Nella tua intensa carriera è molto presente Luigi Pirandello. Cosa ha rappresentato e rappresenta ancora oggi nella tua formazione il grande drammaturgo agrigentino?

Essendo cresciuto ad Acerra prima ancora che Pirandello su di me hanno influito molto i concetti legati alla musica, alla melodia, alla metrica, al melodramma, al ritmo, tutti elementi questi che esplodono e si fanno metodo consapevole poi con l’arrivo di Pirandello nella mia vita. Sembra un assurdo lo so, che c’entra la rivista e Nino Taranto con Pirandello e le sue opere?
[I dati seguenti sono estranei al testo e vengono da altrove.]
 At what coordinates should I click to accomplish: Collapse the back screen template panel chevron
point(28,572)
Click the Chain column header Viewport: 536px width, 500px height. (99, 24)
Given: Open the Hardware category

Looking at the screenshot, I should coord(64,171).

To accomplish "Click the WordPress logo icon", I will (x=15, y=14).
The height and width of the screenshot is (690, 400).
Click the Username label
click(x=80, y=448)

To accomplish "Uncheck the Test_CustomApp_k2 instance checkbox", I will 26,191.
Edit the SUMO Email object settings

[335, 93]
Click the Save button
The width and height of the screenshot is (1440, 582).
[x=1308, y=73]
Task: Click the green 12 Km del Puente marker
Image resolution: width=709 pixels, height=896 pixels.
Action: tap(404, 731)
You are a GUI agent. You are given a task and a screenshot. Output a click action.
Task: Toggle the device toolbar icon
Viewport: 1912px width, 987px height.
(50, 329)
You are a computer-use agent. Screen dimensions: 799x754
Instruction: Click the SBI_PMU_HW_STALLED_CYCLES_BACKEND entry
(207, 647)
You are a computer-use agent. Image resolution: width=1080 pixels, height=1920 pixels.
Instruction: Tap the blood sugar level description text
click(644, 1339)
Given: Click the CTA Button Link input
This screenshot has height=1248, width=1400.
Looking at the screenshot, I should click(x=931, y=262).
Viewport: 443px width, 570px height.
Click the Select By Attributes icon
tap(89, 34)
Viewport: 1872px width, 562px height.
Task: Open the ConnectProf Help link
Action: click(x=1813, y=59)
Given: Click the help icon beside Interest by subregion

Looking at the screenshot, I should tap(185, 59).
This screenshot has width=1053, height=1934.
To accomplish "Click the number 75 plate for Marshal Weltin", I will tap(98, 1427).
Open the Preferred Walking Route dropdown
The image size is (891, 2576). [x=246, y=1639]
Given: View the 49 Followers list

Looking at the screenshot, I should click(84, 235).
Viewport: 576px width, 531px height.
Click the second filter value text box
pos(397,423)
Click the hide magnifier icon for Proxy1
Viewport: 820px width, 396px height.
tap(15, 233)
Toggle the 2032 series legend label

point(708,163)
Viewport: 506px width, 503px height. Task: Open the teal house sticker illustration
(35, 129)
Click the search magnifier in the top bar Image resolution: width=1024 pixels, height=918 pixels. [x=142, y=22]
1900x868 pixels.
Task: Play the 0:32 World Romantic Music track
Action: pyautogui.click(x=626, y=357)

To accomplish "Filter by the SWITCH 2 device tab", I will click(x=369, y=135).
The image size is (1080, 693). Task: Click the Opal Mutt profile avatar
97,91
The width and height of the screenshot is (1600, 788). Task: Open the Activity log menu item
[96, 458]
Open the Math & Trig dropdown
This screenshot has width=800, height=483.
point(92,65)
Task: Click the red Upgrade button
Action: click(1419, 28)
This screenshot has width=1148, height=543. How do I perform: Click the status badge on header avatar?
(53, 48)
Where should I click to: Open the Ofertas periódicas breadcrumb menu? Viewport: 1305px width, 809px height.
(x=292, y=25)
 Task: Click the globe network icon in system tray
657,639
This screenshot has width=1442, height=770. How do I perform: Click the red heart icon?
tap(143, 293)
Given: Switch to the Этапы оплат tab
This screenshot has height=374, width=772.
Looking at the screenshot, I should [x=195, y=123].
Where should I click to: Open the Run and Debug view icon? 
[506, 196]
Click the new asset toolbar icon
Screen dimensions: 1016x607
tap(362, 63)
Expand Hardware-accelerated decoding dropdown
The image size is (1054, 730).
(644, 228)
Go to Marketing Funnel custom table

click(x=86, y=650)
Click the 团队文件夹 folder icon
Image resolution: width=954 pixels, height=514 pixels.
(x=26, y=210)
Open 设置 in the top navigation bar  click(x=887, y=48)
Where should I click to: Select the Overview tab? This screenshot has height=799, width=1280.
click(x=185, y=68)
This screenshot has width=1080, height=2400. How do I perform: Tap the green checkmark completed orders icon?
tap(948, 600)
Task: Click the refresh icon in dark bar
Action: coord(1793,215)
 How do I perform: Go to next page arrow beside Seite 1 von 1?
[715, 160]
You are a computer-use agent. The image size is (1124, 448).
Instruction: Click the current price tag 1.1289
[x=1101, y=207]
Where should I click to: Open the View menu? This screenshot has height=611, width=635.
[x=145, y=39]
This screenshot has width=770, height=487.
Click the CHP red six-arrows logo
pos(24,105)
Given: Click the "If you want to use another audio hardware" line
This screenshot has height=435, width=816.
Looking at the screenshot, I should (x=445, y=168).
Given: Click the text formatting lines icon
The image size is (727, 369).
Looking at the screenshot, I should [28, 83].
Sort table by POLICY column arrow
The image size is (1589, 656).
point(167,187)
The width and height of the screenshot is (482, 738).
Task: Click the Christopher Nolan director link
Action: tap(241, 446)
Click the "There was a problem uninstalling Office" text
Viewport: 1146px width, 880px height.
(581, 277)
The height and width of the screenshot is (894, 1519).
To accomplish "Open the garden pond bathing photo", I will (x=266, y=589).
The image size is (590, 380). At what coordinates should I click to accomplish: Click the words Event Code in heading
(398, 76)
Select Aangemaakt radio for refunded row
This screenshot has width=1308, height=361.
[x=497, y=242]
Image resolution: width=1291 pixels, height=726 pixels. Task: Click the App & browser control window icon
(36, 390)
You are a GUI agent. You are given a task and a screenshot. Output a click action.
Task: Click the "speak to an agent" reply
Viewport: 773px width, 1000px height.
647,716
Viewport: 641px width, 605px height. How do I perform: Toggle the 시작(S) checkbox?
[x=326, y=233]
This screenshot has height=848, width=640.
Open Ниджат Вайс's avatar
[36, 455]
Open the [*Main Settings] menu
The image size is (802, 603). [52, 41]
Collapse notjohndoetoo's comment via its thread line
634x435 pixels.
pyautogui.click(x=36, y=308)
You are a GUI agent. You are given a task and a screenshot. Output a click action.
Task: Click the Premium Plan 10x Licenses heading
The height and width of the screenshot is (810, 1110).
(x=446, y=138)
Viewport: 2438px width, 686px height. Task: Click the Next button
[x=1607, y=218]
Ma quando vuoi costruirti un metodo e lo devi derivare dalle tue conoscenze, tutto partecipa alla formazione di quel metodo e la rivista, il bel canto, il buon dire, il sapere leggere bene, l’arte dell’ improvvisazione e l’arte stessa di arrangiarsi, ti aiutano a costruirti il metodo, a formarti anche un implacabile senso della disciplina che in Teatro equivale a trovarsi una strada, a costruirti un’arte e un metodo appunto, che ti insegna a sentirti parte di un tutto anche quando si è solisti. Significa imporsi orari, studio, rinunce. Il Teatro è l’unico posto al mondo dove fai compagnia, fai gruppo, sei una delle parti di un tutto, anche quando fai monologhi. Pirandello ti costringe alla conoscenza precisa, al dover sapere di te e del personaggio, ti costringe a un serrato e necessario confronto con te stesso, ti costringe all’empatia, non certo al giudizio, semmai alla denuncia del pregiudizio. Pirandello ti costringe al metodo essendo egli stesso metodo. L’incontro con lui è stato decisivo ed è avvenuto, oltre che sui banchi di scuola e all’università, con la mia prima regia di prosa dedicata appunto a una sua opera “La vita che ti diedi”. Ecco, diciamo che partire anche da Pirandello mi ha imposto ad andare avanti nella ricerca di drammaturgie sempre più raffinate ed attuali, quindi dagli anni Novanta in poi tutto il mio interesse fu indirizzato verso la nuova temperie di autori contemporanei o rilettura di classici che davano e danno ampi margini a un teatro che è soprattutto di regia, convinto come sono del suo assoluto primato in Teatro.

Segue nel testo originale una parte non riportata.